Trump Gives Sable Go-Ahead to Restart Oil Production in Santa Barbara Channel
[Updated: Fri., Mar. 13, 2026, 5:17pm]
President Donald Trump issued an executive order late Friday morning that would authorize the Secretary of the Department of Energy to greenlight Sable Offshore oil company’s ongoing efforts to restart production at the much-fought-over Santa Ynez Unit off the coast of Gaviota. Energy Secretary Christ Wright quickly followed up by doing exactly that.
“Today’s order will strengthen America’s oil supply and restore a pipeline system vital to our national security and defense, ensuring that the West Coast military installations have the reliable energy critical to military readiness,” Wright stated.
Congressmember Salud Carbajal shot back with a prepared statement of his own, denouncing the action. “President Trump is using the war in Iran as a pretext to override the will of Santa Barbara County residents and the State of California. The reality is that restarting the Sable project would produce nowhere near enough oil to lower the skyrocketing gas prices families are facing. His reckless war is causing immense damage, and jamming the Sable project through is a hollow solution.”
Friday’s presidential executive order and action of the Energy Secretary come shortly on the heels of the lengthy Department of Justice legal opinion concluding that the restart of Sable Offshore’s plant falls within the scope and jurisdiction of the Defense Production Act. The restart action flies in the face of opinions rendered by the California Attorney General and the Office of the State Fire Marshal. Last October, the Fire Marshal issued a ruling decreeing that Sable had not yet done enough repair work on a pipeline that spilled 142,000 gallons of crude in a leak in 2015. That spill was due to systemic corrosion to the pipeline.
The Defense Production Act, passed in 1950, gives the president sweeping powers to allocate and redirect energy, labor, materials and other economic resources in response to shortages — real or anticipated — that are of import to national security.
Today’s action comes as global oil markets are in turmoil and gas prices have been increasing, triggered by Trump’s decision to join with Israel in waging undeclared war against Iran.
Sable has stated that it can produce 45,000-60,000 barrels of oil a day if the Santa Ynez Unit, which it purchased from Exxon two years ago, were to restart.
Even before the war started, the company argued that this renewed production was in the national security interest of the United States for a host of reasons. Among them was that the military bases along the coast of California have been at increasing risk of insufficient gas supplies because California refineries lack adequate oil supplies to keep state producers humming.
Environmental organizations fighting Sable’s restart efforts have dismissed these arguments as fear-mongering and exaggeration.
“This oil isn’t going to bring the price of oil down, not by one cent,” stated attorney Jeremey Frankel with the Environmental Defense Center. “Trump is using a war that he started to increase profits for his friends in the oil business.”
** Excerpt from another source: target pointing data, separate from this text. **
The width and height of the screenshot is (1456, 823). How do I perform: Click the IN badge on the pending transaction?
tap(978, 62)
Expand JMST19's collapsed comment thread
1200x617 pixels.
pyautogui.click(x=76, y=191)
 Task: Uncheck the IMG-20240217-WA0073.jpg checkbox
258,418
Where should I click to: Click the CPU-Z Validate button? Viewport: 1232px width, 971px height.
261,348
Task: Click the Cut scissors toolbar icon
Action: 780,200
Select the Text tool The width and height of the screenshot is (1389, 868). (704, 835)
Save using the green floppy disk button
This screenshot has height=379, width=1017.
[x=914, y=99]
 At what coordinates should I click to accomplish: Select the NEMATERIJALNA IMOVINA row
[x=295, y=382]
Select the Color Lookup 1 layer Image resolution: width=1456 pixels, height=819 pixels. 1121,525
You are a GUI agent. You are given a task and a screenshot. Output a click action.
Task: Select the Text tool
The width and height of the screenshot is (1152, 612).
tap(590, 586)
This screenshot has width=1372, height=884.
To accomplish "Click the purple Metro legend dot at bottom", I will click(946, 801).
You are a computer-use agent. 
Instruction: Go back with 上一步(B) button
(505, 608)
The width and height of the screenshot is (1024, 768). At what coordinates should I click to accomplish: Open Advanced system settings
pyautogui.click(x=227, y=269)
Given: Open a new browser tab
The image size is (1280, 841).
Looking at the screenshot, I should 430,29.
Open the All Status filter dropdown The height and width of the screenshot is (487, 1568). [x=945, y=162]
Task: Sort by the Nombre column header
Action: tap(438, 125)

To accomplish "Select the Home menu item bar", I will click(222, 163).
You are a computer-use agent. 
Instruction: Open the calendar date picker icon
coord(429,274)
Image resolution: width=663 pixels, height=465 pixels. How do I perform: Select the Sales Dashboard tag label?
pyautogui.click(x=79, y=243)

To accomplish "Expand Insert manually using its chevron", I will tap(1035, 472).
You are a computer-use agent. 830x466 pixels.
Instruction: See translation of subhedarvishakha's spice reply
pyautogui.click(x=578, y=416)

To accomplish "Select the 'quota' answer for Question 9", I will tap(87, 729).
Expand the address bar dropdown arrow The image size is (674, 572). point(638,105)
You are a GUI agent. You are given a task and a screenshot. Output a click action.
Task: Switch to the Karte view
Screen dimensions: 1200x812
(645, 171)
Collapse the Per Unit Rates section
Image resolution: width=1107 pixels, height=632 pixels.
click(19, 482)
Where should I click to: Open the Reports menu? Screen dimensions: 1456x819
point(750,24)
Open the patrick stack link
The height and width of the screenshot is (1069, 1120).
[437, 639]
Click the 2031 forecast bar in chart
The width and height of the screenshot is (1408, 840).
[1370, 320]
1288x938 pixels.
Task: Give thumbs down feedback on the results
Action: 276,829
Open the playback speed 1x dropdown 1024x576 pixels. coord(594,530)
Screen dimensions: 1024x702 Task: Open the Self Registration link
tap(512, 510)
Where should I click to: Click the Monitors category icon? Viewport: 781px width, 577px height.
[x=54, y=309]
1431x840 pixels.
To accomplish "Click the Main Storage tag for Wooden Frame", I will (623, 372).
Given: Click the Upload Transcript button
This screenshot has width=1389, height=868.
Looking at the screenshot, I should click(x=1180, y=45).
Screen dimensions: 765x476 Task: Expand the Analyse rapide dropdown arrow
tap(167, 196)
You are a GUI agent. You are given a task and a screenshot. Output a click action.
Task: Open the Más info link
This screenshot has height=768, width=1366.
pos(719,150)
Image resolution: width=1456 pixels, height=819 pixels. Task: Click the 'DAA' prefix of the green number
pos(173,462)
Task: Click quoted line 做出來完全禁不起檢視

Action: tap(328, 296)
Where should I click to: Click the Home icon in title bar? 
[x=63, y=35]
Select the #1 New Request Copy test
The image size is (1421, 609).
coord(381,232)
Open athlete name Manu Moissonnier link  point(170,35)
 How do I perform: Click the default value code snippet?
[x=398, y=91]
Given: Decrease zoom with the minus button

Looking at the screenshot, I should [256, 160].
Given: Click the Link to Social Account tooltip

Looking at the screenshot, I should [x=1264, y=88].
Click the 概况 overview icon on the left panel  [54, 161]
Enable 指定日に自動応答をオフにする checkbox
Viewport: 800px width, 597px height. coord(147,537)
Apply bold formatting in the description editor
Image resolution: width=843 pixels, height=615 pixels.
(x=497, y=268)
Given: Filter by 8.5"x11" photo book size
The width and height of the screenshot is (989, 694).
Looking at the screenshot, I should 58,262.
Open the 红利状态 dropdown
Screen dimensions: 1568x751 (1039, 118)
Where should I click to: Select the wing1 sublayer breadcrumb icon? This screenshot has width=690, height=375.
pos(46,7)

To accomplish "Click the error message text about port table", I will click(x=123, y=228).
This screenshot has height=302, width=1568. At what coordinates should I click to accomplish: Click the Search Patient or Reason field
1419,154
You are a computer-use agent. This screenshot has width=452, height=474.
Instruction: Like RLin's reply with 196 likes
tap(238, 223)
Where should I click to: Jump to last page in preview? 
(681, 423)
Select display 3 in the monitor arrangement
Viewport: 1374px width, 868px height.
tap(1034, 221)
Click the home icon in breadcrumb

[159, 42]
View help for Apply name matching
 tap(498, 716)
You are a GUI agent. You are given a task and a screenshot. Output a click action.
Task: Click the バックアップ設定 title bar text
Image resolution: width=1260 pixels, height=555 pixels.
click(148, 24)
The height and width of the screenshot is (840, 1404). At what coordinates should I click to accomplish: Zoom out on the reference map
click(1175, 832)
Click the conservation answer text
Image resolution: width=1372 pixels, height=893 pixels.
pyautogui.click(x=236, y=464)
Frankel questioned whether the Defense Production Act can be used to restart Sable as the Department of Justice asserted last week, but is still working on the legal arguments he and others opposed to the project might best deploy to oppose the use of the Defense Production Act to restart.
Given the relentless and intense legal warfare between Sable on one side and the California Attorney General coupled with the environmental opposition on the other, there are no doubt a multitude of other shoes yet to drop on the ongoing saga over Sable oil. Perhaps key is the fight between the Attorney General on behalf of the State Fire Marshal, which last October issued a ruling finding that Sable had not yet completed all the repairs necessary to restart the pipeline.
The prior December, the Fire Marshal had issued Sable what was then a much-sought waiver, finding that the pipeline could be safe to operate, assuming much more frequent and aggressive corrosion monitoring and repairs were to take place. Sable has charged that the Fire Marshal moved the goal posts on the company last October by insisting on what the company claimed were new and previously undiscussed repairs.
In December, the federal Pipeline and Hazardous Materials Safety Administration asserted that jurisdictional control over the restart rested with it not the state Fire Marshal. The Attorney General is fighting that action, describing it as a federal power grab and usurpation of state sovereignty.
With Sable Offshore is involved, one thing’s for certain; there’s always more to come.